**Task to complete**: Return each line of the items below that contains the string "point". Case counts, so only matches with identical capitalization qualify.

──────── Material for the task

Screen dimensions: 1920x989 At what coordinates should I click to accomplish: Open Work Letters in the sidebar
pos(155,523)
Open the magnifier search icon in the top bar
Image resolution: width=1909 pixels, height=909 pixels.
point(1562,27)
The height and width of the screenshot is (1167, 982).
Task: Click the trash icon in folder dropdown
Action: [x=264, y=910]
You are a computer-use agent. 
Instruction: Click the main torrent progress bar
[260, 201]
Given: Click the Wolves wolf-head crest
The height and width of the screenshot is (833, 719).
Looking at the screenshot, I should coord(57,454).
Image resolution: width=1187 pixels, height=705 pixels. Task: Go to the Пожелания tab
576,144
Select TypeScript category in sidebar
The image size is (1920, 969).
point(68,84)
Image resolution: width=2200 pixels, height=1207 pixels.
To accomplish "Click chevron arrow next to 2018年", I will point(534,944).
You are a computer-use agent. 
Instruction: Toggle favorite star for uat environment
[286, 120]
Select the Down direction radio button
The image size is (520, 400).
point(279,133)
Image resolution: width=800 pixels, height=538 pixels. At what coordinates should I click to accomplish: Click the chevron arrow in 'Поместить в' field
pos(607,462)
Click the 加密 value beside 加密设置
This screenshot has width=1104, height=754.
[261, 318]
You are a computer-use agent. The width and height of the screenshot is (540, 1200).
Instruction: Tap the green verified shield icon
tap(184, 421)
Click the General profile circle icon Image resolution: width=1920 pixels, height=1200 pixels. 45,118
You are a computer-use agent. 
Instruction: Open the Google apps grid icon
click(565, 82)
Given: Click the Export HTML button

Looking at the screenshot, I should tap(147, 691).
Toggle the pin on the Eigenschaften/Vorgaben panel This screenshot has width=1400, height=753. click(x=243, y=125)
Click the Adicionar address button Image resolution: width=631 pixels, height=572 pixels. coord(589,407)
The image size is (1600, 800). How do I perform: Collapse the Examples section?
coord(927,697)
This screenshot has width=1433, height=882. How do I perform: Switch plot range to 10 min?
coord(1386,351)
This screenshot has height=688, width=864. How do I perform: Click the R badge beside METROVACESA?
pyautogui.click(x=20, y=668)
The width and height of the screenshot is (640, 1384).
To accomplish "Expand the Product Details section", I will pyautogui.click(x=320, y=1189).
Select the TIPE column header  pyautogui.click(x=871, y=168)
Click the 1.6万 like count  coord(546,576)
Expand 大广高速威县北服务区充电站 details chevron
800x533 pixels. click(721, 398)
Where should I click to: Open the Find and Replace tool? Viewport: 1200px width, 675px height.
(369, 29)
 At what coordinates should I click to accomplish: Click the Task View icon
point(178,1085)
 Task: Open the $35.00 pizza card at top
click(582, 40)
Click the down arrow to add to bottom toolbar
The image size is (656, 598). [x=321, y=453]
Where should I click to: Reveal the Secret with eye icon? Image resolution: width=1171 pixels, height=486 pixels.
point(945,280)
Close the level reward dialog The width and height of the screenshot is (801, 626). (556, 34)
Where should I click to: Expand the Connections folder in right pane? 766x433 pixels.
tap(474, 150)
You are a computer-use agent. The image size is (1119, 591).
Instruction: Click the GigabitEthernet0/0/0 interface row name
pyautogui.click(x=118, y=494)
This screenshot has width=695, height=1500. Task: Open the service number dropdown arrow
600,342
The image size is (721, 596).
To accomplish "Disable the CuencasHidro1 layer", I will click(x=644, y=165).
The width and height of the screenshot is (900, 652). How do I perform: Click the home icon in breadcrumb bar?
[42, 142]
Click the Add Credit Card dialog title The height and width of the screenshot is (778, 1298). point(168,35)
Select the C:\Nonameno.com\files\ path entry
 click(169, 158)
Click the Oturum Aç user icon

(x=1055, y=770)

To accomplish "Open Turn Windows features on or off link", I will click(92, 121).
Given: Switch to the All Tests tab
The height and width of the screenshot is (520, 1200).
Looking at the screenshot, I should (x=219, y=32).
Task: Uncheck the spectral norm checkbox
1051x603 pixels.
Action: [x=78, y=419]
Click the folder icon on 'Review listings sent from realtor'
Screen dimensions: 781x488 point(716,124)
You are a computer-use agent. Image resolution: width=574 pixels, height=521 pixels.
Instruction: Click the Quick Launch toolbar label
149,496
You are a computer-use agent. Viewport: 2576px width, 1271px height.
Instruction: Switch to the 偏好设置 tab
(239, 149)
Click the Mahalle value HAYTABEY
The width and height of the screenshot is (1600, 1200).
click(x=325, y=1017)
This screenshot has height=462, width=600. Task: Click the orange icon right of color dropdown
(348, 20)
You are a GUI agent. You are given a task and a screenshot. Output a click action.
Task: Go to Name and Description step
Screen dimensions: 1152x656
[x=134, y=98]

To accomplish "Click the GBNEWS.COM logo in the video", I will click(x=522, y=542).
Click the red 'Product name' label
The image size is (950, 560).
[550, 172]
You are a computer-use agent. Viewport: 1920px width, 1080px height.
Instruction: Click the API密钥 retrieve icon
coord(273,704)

────────────────

**Solved exercise**:
point(1562,27)
point(68,84)
To accomplish "Click chevron arrow next to 2018年", I will point(534,944).
point(279,133)
point(178,1085)
point(945,280)
Click the Add Credit Card dialog title The height and width of the screenshot is (778, 1298). point(168,35)
Screen dimensions: 781x488 point(716,124)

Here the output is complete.